Answer: The vertex of the parabola is (5, 31). Explain
This is a question about finding the vertex of a parabola given its equation in the standard form. . The solving step is:

Hey friend! This looks like a cool problem about parabolas! I know how to find the special point on a parabola called the vertex.

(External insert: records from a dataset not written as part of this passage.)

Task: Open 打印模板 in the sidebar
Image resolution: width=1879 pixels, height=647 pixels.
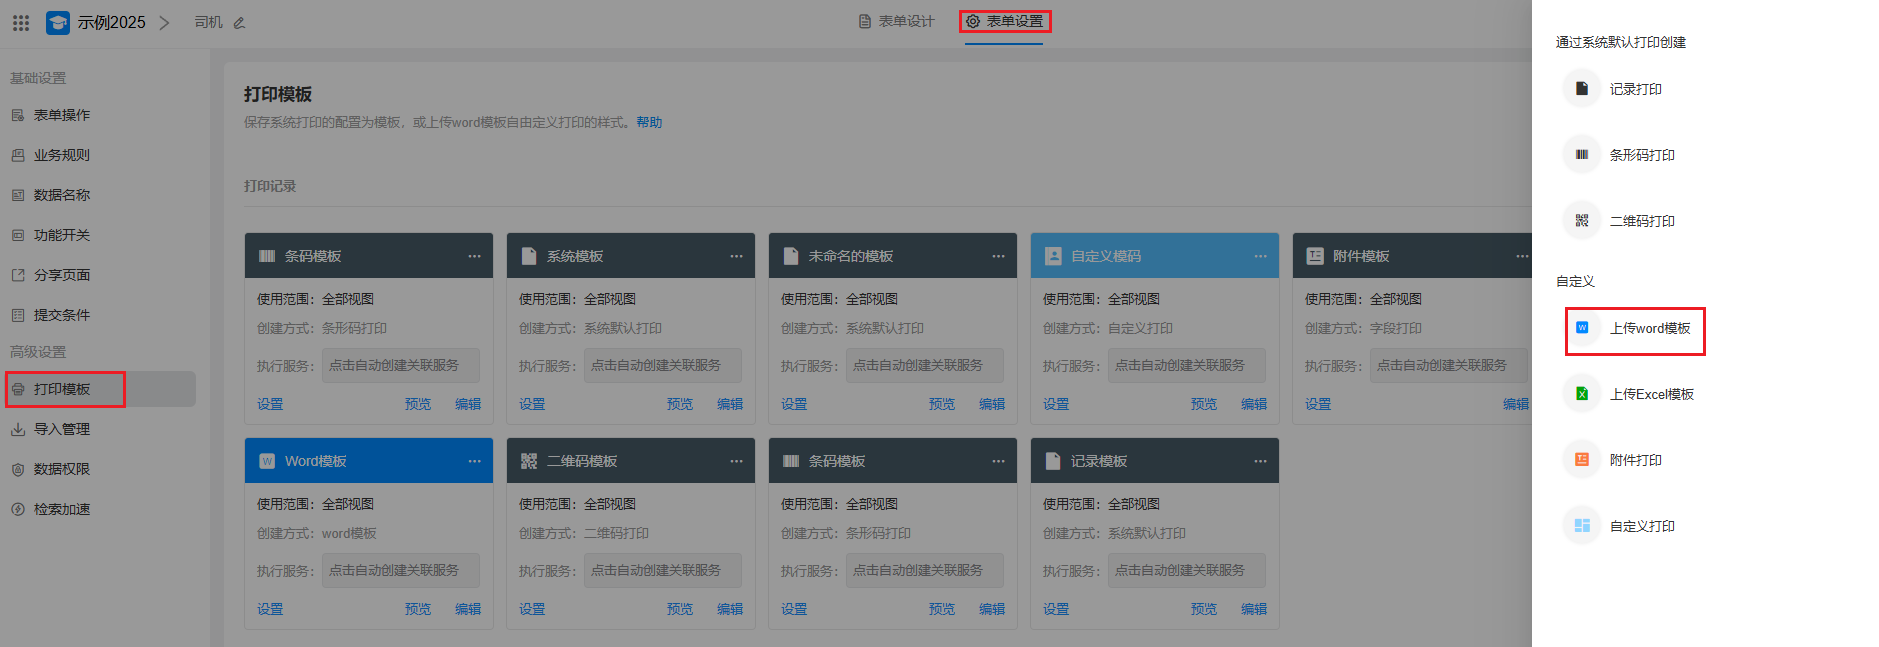Action: click(x=62, y=389)
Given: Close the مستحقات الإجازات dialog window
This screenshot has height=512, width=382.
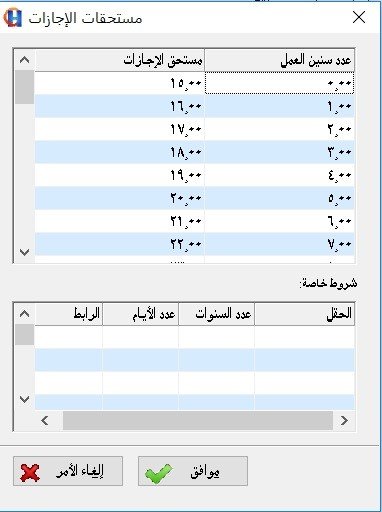Looking at the screenshot, I should pyautogui.click(x=359, y=17).
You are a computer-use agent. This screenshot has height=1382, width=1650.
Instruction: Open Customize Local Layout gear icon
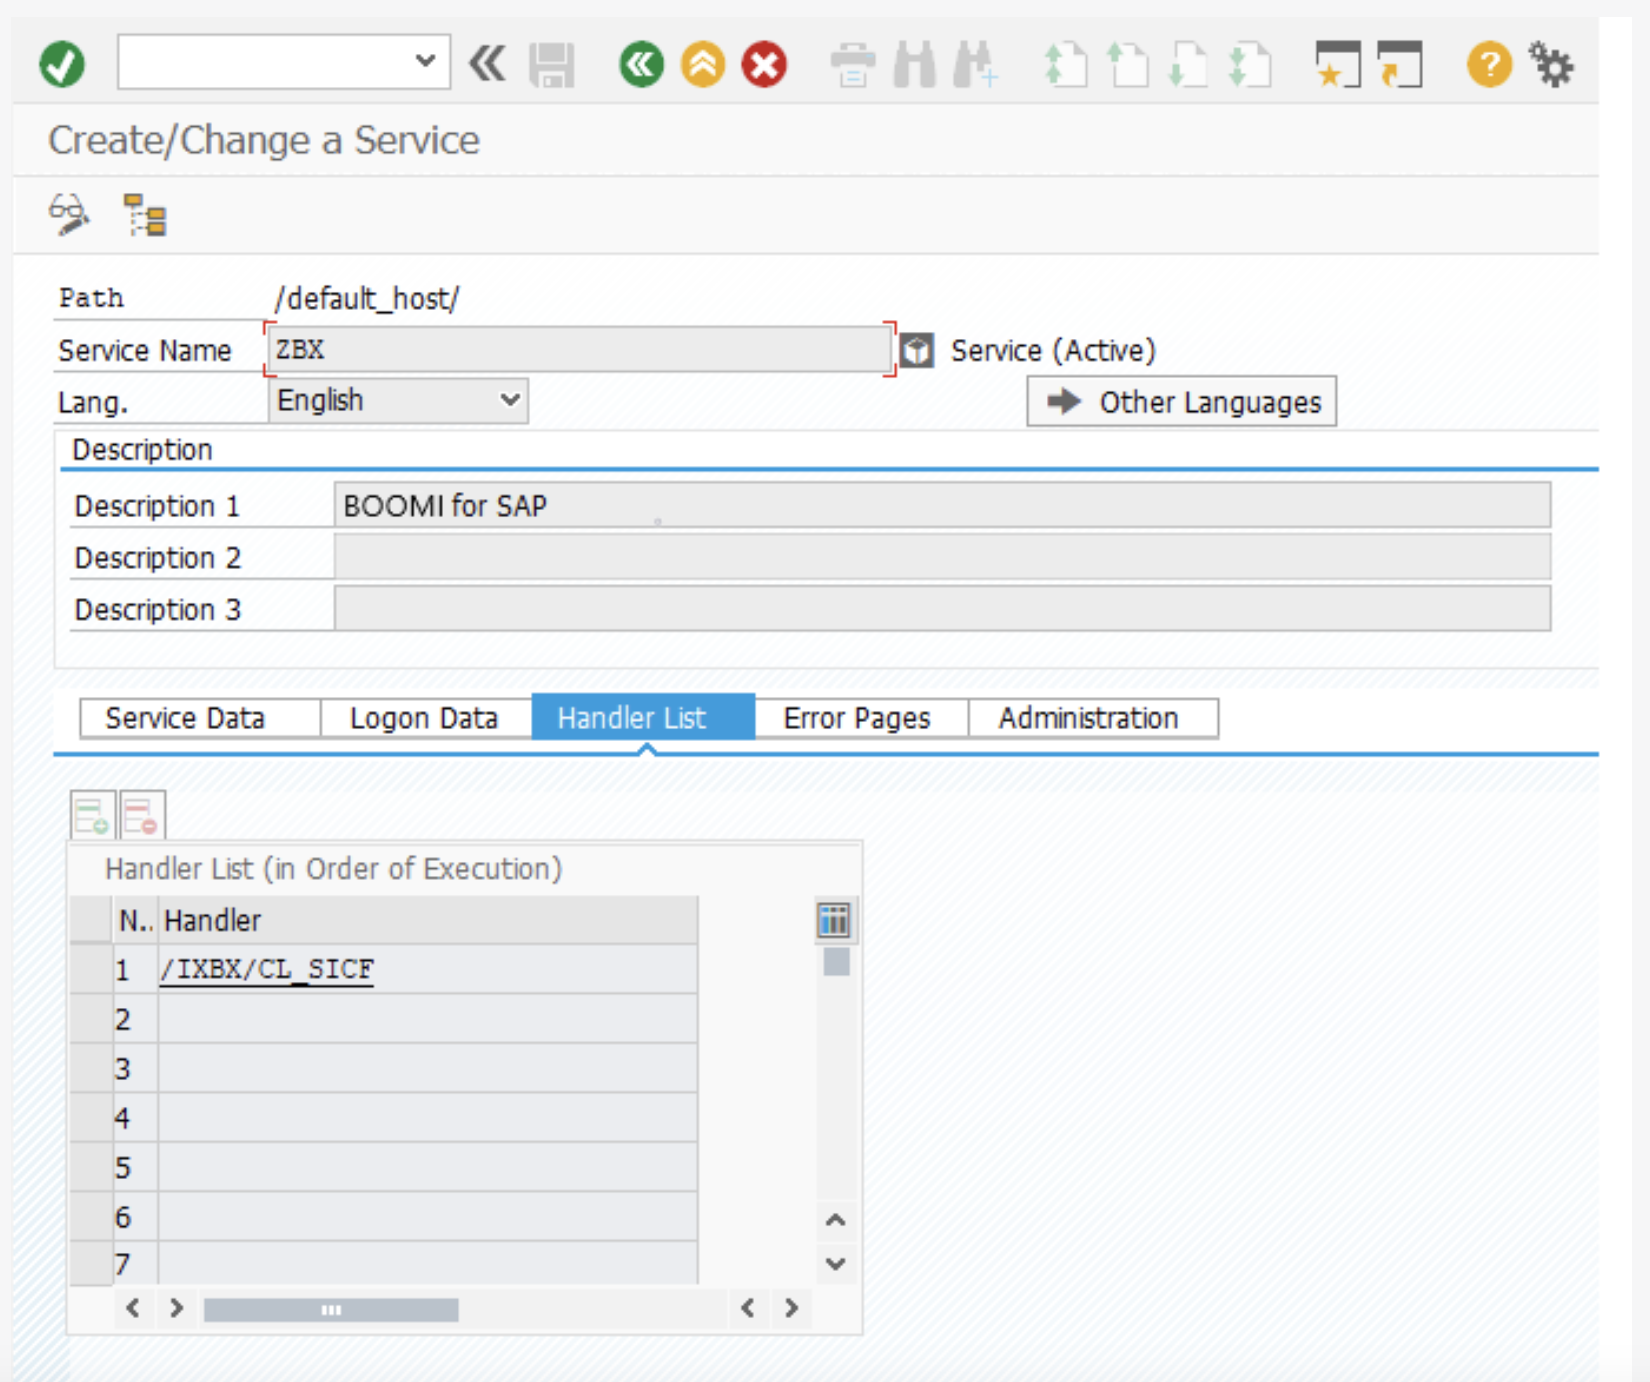tap(1552, 65)
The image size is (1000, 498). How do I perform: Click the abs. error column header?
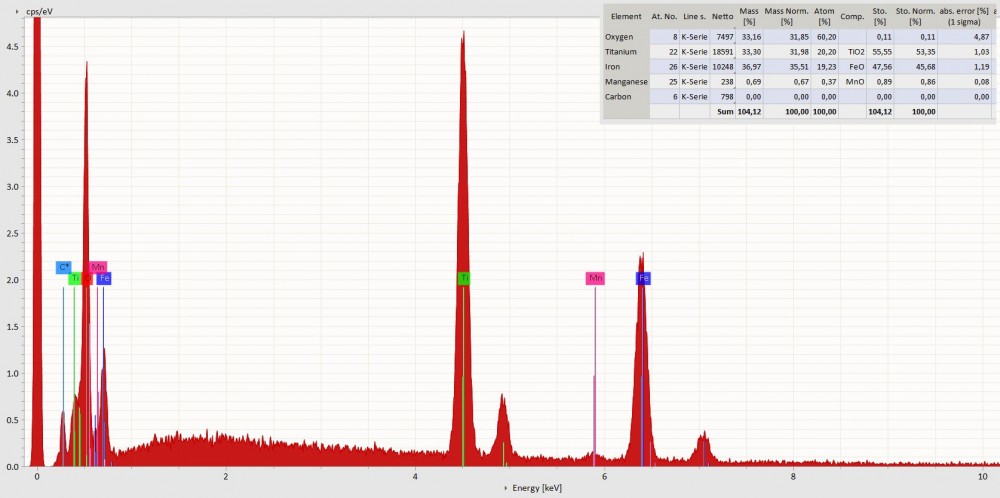(965, 17)
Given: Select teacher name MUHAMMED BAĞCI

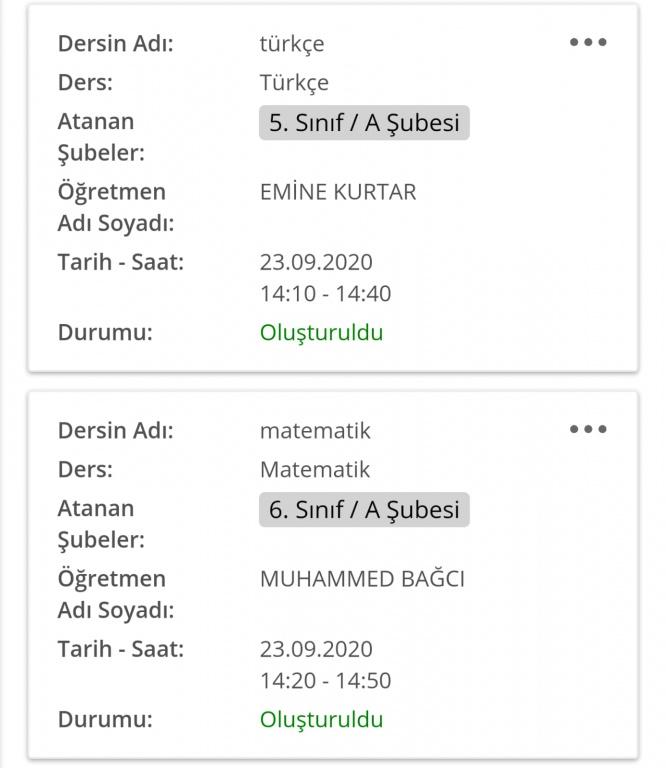Looking at the screenshot, I should pyautogui.click(x=362, y=579).
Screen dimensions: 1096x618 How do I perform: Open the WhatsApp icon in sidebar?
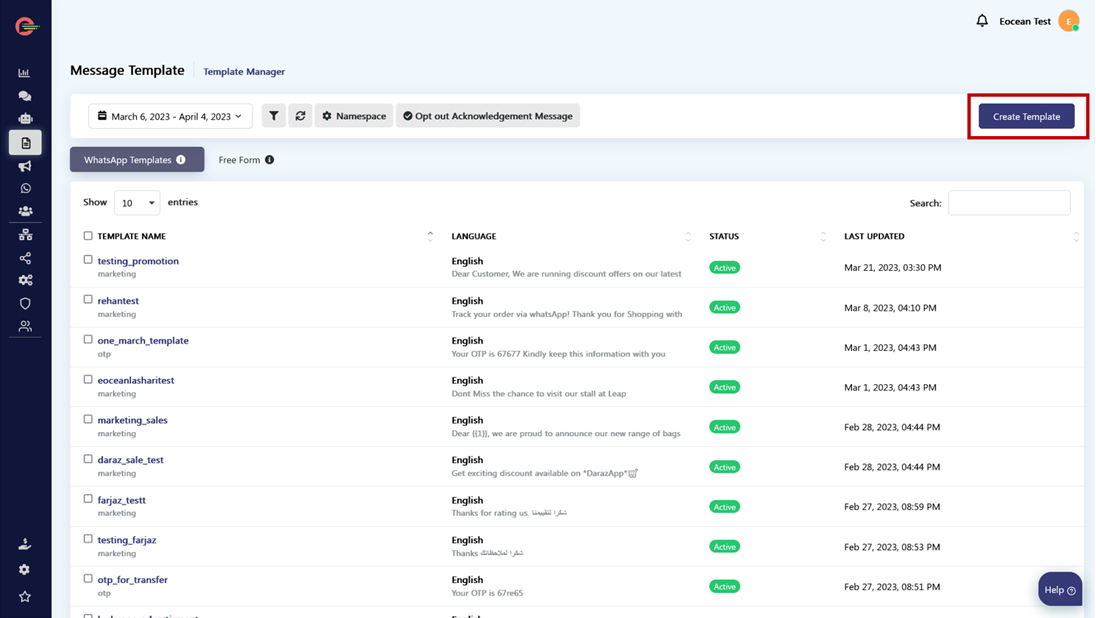[25, 188]
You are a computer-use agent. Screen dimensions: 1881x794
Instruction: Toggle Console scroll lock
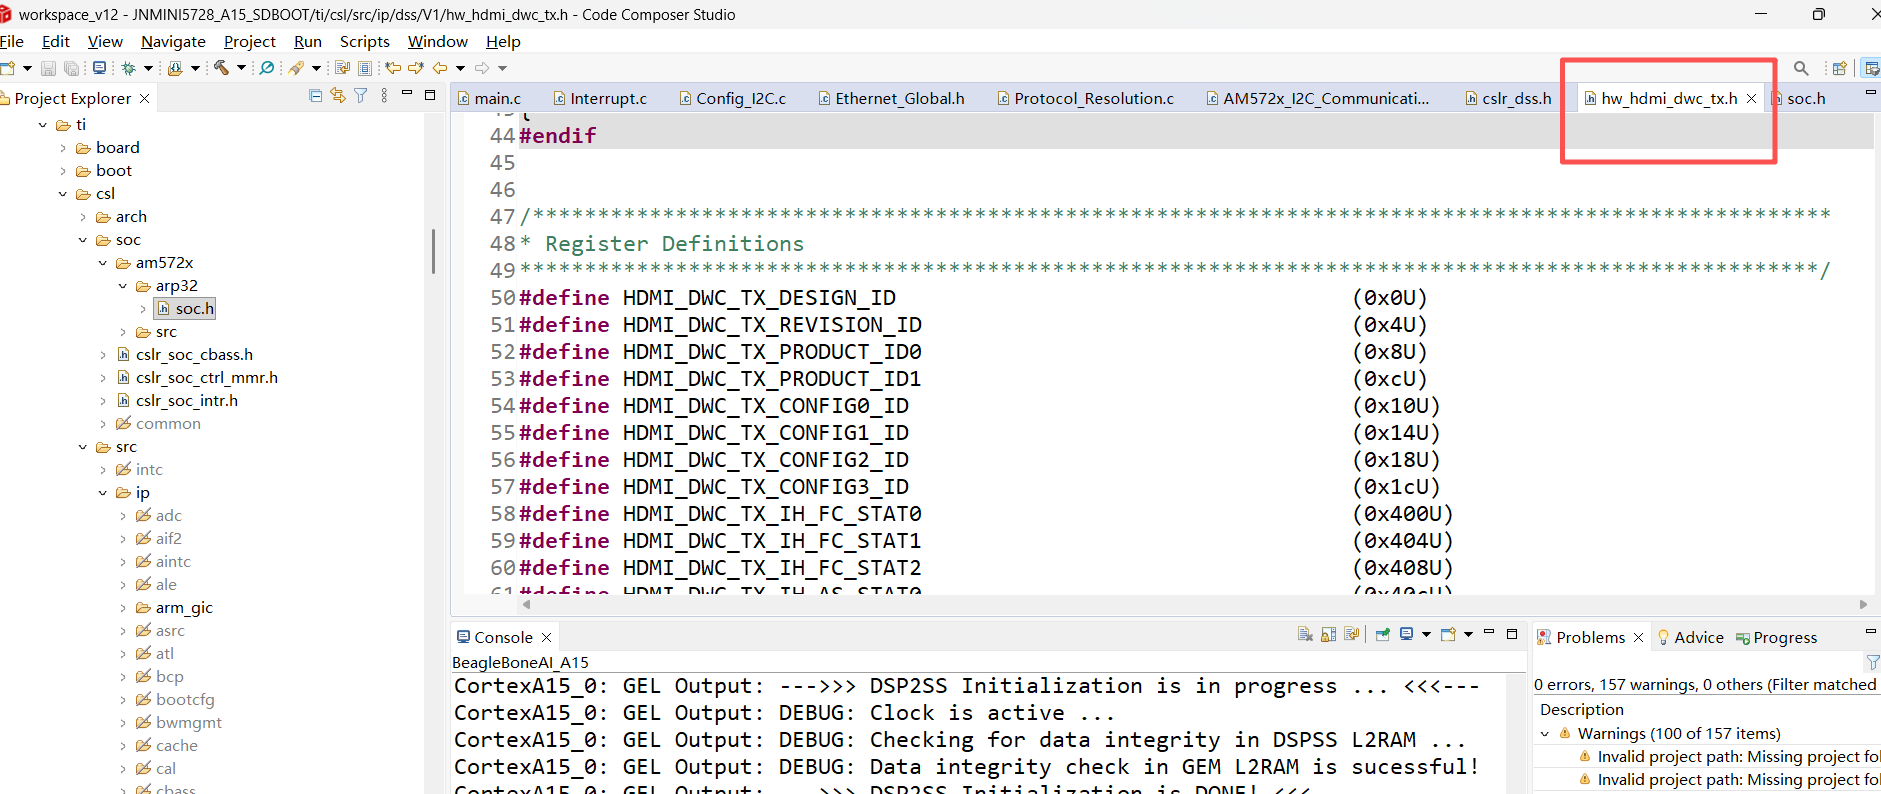pyautogui.click(x=1328, y=635)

It's either the highest point or the lowest point, depending on if the parabola opens up or down.

First, I look at the equation: $$y = 6 + 10x - x^2$$
I like to rearrange it a bit so the $x^2$ term is first, just like we usually see it:
$$y = -x^2 + 10x + 6$$
See that negative sign in front of the $x^2$? That tells me this parabola opens downwards, so the vertex will be its highest point!

Now, to find the vertex, I can do something super neat called "completing the square." It helps me rewrite the equation into a special form that shows the vertex right away. The special form looks like this: $$y = a(x-h)^2 + k$$, where $(h, k)$ is the vertex!

1. First, I'll group the terms with 'x' and factor out the negative sign from the $x^2$ and $x$ terms:
$$y = -(x^2 - 10x) + 6$$
Notice I changed the sign of $10x$ to $-10x$ because I factored out the negative.

2. Next, I need to make the part inside the parentheses ($x^2 - 10x$) into a perfect square. To do this, I take half of the number next to 'x' (which is -10), square it, and add it inside the parentheses. Half of -10 is -5, and (-5) squared is 25.
So, I add 25 inside the parentheses:
$$y = -(x^2 - 10x + 25) + 6$$
BUT, I can't just add 25 for free! Since there's a negative sign outside the parentheses, adding 25 inside actually means I *subtracted* 25 from the whole equation. To keep things balanced, I need to add 25 *back* outside the parentheses:
$$y = -(x^2 - 10x + 25) + 6 + 25$$

3. Now, the part inside the parentheses is a perfect square! $x^2 - 10x + 25$ is the same as $(x - 5)^2$.
So, I can rewrite the equation:
$$y = -(x - 5)^2 + 31$$

4. Look! Now my equation is in the special vertex form: $y = a(x-h)^2 + k$.
Comparing $y = -(x - 5)^2 + 31$ with $y = a(x-h)^2 + k$:
* $a = -1$ (the invisible 1 in front of the parenthesis)
* $h = 5$ (because it's $x - h$, so if it's $x - 5$, then $h$ is 5)
* $k = 31$

So, the vertex is at the point $(h, k)$, which is $(5, 31)$! Isn't that cool? We transformed the equation to find its special point!